O neurologista explica que passou a existir na última Classificação Internacional de Doenças (CID 11) o transtorno “game disorder”, que vale para qualquer tipo de jogo. A Organização Mundial de Saúde passa a considerar o excesso de jogo quando a pessoa, adulto ou criança, deixa de fazer as atividades do dia a dia.
Assim, os pais devem avaliar se notam outros tipos de mudança de comportamento, como alteração de sono, apetite e irritabilidade. Esses são sinais de alerta. Se a criança bate bafo mas tem um comportamento normal em relação à socialização, família e outras atividades, especialmente atividade física e escolar, deve estar tudo equacionado.
Pais presentes
Os três especialistas concordam, porém, que cabe aos pais serem mais presentes e oferecerem alternativas de lazer para as crianças deixarem de lado essa pequena obsessão.

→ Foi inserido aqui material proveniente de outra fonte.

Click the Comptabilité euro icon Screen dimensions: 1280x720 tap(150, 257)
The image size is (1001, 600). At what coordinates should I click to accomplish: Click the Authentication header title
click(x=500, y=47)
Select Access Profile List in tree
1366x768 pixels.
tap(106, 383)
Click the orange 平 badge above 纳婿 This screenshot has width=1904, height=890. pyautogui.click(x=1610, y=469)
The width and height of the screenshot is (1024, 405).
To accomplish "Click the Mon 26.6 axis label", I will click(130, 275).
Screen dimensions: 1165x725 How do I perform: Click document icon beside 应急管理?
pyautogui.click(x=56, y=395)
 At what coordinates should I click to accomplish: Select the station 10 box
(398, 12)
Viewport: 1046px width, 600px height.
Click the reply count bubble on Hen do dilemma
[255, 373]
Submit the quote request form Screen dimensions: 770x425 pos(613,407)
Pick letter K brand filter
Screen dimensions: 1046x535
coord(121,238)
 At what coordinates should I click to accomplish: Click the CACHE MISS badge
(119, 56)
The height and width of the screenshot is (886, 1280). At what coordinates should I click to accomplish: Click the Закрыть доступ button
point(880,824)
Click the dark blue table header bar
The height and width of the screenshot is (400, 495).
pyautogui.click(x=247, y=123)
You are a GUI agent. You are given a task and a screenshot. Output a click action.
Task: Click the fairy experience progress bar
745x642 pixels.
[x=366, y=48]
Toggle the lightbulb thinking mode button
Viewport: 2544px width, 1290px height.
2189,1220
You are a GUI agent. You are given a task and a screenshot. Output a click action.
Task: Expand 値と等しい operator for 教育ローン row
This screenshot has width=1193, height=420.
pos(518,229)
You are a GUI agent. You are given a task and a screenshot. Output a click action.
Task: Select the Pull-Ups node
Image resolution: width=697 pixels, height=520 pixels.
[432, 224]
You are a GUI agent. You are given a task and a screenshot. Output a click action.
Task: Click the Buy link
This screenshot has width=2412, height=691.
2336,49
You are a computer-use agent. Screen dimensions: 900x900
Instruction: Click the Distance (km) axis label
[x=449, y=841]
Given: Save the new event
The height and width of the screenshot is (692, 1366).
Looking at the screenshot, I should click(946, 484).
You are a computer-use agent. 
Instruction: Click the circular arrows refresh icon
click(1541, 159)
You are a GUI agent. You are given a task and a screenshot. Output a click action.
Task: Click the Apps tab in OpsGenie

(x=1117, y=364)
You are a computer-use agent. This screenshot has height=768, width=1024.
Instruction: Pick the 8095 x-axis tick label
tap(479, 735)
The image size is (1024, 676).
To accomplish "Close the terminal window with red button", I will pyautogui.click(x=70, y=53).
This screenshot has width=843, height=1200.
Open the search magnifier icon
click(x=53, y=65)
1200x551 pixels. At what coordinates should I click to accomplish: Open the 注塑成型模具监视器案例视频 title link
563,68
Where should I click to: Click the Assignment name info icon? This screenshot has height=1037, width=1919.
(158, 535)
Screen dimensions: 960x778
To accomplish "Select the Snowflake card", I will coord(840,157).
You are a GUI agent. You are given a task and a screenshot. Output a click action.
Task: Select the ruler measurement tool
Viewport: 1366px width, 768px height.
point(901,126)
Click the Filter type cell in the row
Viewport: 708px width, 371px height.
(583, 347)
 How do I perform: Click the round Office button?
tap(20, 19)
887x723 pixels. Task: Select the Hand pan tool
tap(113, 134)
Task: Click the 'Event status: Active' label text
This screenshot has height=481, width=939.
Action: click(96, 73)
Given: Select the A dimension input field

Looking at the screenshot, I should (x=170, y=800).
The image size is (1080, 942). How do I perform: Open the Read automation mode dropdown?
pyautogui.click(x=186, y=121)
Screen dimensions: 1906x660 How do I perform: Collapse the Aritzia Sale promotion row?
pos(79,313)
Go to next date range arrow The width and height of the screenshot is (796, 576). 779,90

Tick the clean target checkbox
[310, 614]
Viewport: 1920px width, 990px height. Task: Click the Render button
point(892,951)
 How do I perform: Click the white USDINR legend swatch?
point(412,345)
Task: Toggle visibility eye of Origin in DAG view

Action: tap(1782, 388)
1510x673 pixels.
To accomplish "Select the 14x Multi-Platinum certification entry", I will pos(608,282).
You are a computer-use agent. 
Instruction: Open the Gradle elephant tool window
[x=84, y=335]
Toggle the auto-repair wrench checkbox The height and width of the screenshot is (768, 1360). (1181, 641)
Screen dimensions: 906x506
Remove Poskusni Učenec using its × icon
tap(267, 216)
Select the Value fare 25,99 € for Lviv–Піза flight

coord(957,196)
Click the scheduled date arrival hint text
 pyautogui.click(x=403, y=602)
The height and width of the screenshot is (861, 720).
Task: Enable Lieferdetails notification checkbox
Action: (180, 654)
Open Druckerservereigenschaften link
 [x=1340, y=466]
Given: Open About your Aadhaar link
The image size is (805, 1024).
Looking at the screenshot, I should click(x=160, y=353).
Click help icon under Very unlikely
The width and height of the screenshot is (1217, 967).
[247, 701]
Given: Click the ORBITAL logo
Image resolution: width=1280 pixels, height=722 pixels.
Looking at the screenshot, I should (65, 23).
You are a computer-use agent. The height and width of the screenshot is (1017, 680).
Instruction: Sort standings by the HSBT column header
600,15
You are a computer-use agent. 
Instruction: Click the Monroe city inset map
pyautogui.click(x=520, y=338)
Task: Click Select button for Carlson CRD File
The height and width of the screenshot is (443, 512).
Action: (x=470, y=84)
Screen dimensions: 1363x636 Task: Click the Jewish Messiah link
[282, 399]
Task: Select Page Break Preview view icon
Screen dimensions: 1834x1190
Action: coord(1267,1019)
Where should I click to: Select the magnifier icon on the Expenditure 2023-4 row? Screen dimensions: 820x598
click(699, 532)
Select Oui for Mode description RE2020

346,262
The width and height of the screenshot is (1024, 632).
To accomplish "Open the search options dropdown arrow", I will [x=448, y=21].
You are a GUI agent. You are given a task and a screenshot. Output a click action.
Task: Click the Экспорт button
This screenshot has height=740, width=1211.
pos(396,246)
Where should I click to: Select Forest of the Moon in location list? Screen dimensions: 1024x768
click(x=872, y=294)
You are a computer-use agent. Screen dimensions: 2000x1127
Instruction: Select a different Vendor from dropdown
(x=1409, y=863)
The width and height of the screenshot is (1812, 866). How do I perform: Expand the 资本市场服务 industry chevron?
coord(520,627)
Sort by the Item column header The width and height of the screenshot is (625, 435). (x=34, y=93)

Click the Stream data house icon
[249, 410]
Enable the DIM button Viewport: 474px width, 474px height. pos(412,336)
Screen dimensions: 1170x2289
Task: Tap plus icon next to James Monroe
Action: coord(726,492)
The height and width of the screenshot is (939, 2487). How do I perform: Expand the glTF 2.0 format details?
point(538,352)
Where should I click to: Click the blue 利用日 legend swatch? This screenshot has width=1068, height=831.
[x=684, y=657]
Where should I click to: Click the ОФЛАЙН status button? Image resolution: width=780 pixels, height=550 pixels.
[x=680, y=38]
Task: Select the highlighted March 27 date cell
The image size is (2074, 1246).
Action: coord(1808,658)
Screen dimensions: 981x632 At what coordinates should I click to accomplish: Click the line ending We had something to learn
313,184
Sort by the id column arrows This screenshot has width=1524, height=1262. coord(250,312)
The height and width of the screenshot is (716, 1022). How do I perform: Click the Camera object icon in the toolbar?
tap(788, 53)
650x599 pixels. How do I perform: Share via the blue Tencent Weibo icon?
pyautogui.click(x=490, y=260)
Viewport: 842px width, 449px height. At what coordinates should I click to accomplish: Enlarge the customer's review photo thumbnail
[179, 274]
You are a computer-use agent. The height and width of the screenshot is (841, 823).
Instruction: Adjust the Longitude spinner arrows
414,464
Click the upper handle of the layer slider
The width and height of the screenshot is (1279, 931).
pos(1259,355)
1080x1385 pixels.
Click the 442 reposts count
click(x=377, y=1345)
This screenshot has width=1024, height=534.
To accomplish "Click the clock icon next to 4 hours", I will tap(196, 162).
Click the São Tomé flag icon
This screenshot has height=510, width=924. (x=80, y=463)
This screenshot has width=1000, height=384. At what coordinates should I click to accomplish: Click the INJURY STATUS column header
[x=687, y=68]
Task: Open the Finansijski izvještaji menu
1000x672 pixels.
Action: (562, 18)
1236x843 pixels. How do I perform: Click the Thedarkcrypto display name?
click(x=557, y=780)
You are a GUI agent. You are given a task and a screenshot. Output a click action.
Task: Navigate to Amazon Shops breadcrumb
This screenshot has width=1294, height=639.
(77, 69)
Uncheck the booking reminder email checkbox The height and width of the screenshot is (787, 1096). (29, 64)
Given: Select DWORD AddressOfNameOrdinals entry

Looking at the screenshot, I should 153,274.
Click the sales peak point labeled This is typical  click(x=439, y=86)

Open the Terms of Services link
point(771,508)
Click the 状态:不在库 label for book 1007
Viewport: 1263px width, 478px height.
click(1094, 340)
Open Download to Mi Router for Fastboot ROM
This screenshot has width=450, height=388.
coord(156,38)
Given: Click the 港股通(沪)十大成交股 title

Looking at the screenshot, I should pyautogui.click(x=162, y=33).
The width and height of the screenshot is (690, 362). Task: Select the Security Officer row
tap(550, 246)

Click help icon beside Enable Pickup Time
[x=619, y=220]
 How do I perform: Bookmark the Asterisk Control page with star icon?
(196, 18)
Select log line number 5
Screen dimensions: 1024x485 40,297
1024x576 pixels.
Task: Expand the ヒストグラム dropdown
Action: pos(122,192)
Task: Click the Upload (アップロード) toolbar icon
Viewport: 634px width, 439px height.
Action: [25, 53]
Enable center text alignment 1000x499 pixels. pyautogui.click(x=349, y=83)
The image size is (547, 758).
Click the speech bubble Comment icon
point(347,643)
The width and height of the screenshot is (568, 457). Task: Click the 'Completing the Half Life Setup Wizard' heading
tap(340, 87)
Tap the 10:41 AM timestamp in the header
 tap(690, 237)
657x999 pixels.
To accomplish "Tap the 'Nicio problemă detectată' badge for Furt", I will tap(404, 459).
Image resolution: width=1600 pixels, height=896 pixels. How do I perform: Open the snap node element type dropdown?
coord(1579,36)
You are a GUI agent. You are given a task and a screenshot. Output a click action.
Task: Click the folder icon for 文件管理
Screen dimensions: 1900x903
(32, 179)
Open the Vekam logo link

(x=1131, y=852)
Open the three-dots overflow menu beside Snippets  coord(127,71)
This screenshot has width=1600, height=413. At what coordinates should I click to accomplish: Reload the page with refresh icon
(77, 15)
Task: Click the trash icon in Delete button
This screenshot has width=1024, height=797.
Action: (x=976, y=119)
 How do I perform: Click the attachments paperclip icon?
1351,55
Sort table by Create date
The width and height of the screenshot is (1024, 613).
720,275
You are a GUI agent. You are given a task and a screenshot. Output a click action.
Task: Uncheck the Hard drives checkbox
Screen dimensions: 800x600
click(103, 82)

— Há falta de convivência, de interação social e as pessoas se acostumaram. Hoje elas sentam à mesa, não conversam, ficam assistindo vídeos no celular, respondendo mensagem, então a criança começa a ter outros vícios. Pensam: “vou bater bafo porque também não tenho outra coisa para fazer.” As famílias precisam ficar alertas — afirma Rubens Wajnsztejn.
A psicopedagoga reforça que não é no primeiro momento que a criança vai trocar o bafo (muito menos a tela) por outra atividade, mas é preciso insistir.
Bafo, celular, ou qualquer outro vício, ativa o sistema de recompensa do cérebro, dando uma sensação de que aquilo faz bem, trazendo satisfação imediata. Portanto, é preciso oferecer algo também bastante atrativo para conseguir ganhar a atenção.
— O lúdico é importante, mas estamos brincando menos com nossos pequenos e adolescentes. Também ficou confortável todo mundo estar no eletrônico, ou no bafo. Tem que substituir por outra coisa. É preciso mobilizar os pais e a sociedade nessa aproximação — diz Alessandra, que sugere levar nas saídas cadernos de desenho para desenhar, jogar e escrever, jogos como UNO ou Trunfo, que são fáceis de levar e possibilitam mais interação.
Para Grace Falcão, o melhor remédio contra a febre do bafo é a atenção e interação com os pais.
— É importante sugerir outras brincadeiras e limitar. Criança adora brincar com pai e mãe, mas não vejo pais jogando um jogo de tabuleiro, brincando olhando no olho. Quando há presença dos pais, eles trocam qualquer coisa por uma brincadeira com eles. É preciso oferecer tempo de qualidade — sugere.